● **Given data**:
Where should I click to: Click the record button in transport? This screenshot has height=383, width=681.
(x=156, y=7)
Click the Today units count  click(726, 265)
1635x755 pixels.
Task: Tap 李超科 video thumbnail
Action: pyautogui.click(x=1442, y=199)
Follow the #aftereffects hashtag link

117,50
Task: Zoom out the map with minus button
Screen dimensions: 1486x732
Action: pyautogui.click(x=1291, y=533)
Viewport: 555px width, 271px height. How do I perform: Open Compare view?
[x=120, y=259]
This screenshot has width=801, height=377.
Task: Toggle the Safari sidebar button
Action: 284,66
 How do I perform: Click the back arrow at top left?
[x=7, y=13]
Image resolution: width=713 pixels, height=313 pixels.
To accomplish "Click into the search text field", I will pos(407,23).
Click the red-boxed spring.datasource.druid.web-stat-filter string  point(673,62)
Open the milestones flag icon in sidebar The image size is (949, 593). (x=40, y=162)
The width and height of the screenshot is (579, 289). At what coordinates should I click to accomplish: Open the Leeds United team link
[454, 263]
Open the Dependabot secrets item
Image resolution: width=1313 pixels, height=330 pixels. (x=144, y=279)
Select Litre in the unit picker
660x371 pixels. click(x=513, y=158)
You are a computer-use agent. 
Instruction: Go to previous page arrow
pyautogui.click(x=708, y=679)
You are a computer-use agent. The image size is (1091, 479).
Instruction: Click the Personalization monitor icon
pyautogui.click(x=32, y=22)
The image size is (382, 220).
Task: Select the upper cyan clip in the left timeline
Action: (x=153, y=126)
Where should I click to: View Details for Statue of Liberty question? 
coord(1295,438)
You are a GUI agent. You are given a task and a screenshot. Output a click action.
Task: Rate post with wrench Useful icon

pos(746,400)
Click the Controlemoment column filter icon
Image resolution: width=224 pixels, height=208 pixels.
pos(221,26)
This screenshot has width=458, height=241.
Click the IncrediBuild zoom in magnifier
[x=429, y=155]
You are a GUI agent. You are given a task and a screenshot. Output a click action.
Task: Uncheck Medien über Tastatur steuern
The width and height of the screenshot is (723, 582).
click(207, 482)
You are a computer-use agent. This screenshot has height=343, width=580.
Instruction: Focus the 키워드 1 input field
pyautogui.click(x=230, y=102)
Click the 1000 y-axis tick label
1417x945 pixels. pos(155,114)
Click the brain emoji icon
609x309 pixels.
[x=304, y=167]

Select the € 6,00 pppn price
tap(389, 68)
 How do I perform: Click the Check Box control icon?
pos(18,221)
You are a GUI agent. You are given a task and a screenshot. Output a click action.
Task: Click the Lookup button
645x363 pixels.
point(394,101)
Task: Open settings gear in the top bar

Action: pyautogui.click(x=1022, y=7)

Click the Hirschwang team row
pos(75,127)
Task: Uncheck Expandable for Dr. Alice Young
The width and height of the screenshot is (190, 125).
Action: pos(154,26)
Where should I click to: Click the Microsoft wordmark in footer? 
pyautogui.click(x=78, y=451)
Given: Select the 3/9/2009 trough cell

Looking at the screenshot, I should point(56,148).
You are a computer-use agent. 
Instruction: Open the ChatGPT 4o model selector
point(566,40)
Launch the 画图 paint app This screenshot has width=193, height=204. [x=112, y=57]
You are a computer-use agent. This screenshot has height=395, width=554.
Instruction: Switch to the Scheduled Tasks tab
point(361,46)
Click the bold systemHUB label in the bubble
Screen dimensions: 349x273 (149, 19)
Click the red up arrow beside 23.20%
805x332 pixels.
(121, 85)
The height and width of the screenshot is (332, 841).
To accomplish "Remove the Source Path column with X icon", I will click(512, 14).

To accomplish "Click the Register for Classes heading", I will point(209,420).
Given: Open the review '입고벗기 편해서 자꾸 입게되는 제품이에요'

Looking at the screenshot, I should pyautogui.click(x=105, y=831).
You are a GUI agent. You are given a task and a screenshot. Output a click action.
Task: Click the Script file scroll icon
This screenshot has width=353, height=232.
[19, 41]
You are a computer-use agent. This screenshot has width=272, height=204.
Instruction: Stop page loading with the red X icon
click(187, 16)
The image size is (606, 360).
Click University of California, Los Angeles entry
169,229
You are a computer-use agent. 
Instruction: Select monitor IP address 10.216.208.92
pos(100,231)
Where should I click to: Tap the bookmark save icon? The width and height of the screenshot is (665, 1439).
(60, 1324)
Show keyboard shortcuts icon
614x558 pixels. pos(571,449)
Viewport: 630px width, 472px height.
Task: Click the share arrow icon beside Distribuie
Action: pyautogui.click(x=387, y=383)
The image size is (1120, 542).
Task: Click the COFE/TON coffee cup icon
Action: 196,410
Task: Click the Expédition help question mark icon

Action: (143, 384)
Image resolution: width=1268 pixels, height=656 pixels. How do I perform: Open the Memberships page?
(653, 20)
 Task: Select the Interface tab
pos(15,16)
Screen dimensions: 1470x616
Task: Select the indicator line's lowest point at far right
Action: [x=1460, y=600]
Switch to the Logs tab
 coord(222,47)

● **Task brief**: Reproduce all of the data above verbatim, with every line unchanged.

● **Finished exercise**:
Where should I click to: Click the record button in transport? This screenshot has height=383, width=681.
(x=156, y=7)
Click the Today units count  click(726, 265)
1635x755 pixels.
Task: Tap 李超科 video thumbnail
Action: pyautogui.click(x=1442, y=199)
Follow the #aftereffects hashtag link

117,50
Task: Zoom out the map with minus button
Screen dimensions: 1486x732
Action: pyautogui.click(x=1291, y=533)
Viewport: 555px width, 271px height. How do I perform: Open Compare view?
[x=120, y=259]
This screenshot has width=801, height=377.
Task: Toggle the Safari sidebar button
Action: 284,66
 How do I perform: Click the back arrow at top left?
[x=7, y=13]
Image resolution: width=713 pixels, height=313 pixels.
To accomplish "Click into the search text field", I will pos(407,23).
Click the red-boxed spring.datasource.druid.web-stat-filter string  point(673,62)
Open the milestones flag icon in sidebar The image size is (949, 593). (x=40, y=162)
The width and height of the screenshot is (579, 289). At what coordinates should I click to accomplish: Open the Leeds United team link
[454, 263]
Open the Dependabot secrets item
Image resolution: width=1313 pixels, height=330 pixels. (x=144, y=279)
Select Litre in the unit picker
660x371 pixels. click(x=513, y=158)
You are a computer-use agent. 
Instruction: Go to previous page arrow
pyautogui.click(x=708, y=679)
You are a computer-use agent. The image size is (1091, 479).
Instruction: Click the Personalization monitor icon
pyautogui.click(x=32, y=22)
The image size is (382, 220).
Task: Select the upper cyan clip in the left timeline
Action: (x=153, y=126)
Where should I click to: View Details for Statue of Liberty question? 
coord(1295,438)
You are a GUI agent. You are given a task and a screenshot. Output a click action.
Task: Rate post with wrench Useful icon

pos(746,400)
Click the Controlemoment column filter icon
Image resolution: width=224 pixels, height=208 pixels.
pos(221,26)
This screenshot has width=458, height=241.
Click the IncrediBuild zoom in magnifier
[x=429, y=155]
You are a GUI agent. You are given a task and a screenshot. Output a click action.
Task: Uncheck Medien über Tastatur steuern
The width and height of the screenshot is (723, 582).
click(207, 482)
You are a computer-use agent. This screenshot has height=343, width=580.
Instruction: Focus the 키워드 1 input field
pyautogui.click(x=230, y=102)
Click the 1000 y-axis tick label
1417x945 pixels. pos(155,114)
Click the brain emoji icon
609x309 pixels.
[x=304, y=167]

Select the € 6,00 pppn price
tap(389, 68)
 How do I perform: Click the Check Box control icon?
pos(18,221)
You are a GUI agent. You are given a task and a screenshot. Output a click action.
Task: Click the Lookup button
645x363 pixels.
point(394,101)
Task: Open settings gear in the top bar

Action: pyautogui.click(x=1022, y=7)

Click the Hirschwang team row
pos(75,127)
Task: Uncheck Expandable for Dr. Alice Young
The width and height of the screenshot is (190, 125).
Action: pos(154,26)
Where should I click to: Click the Microsoft wordmark in footer? 
pyautogui.click(x=78, y=451)
Given: Select the 3/9/2009 trough cell

Looking at the screenshot, I should point(56,148).
You are a computer-use agent. 
Instruction: Open the ChatGPT 4o model selector
point(566,40)
Launch the 画图 paint app This screenshot has width=193, height=204. [x=112, y=57]
You are a computer-use agent. This screenshot has height=395, width=554.
Instruction: Switch to the Scheduled Tasks tab
point(361,46)
Click the bold systemHUB label in the bubble
Screen dimensions: 349x273 (149, 19)
Click the red up arrow beside 23.20%
805x332 pixels.
(121, 85)
The height and width of the screenshot is (332, 841).
To accomplish "Remove the Source Path column with X icon", I will click(512, 14).

To accomplish "Click the Register for Classes heading", I will point(209,420).
Given: Open the review '입고벗기 편해서 자꾸 입게되는 제품이에요'

Looking at the screenshot, I should pyautogui.click(x=105, y=831).
You are a GUI agent. You are given a task and a screenshot. Output a click action.
Task: Click the Script file scroll icon
This screenshot has width=353, height=232.
[19, 41]
You are a computer-use agent. This screenshot has width=272, height=204.
Instruction: Stop page loading with the red X icon
click(187, 16)
The image size is (606, 360).
Click University of California, Los Angeles entry
169,229
You are a computer-use agent. 
Instruction: Select monitor IP address 10.216.208.92
pos(100,231)
Where should I click to: Tap the bookmark save icon? The width and height of the screenshot is (665, 1439).
(60, 1324)
Show keyboard shortcuts icon
614x558 pixels. pos(571,449)
Viewport: 630px width, 472px height.
Task: Click the share arrow icon beside Distribuie
Action: pyautogui.click(x=387, y=383)
The image size is (1120, 542).
Task: Click the COFE/TON coffee cup icon
Action: 196,410
Task: Click the Expédition help question mark icon

Action: (143, 384)
Image resolution: width=1268 pixels, height=656 pixels. How do I perform: Open the Memberships page?
(653, 20)
 Task: Select the Interface tab
pos(15,16)
Screen dimensions: 1470x616
Task: Select the indicator line's lowest point at far right
Action: [x=1460, y=600]
Switch to the Logs tab
 coord(222,47)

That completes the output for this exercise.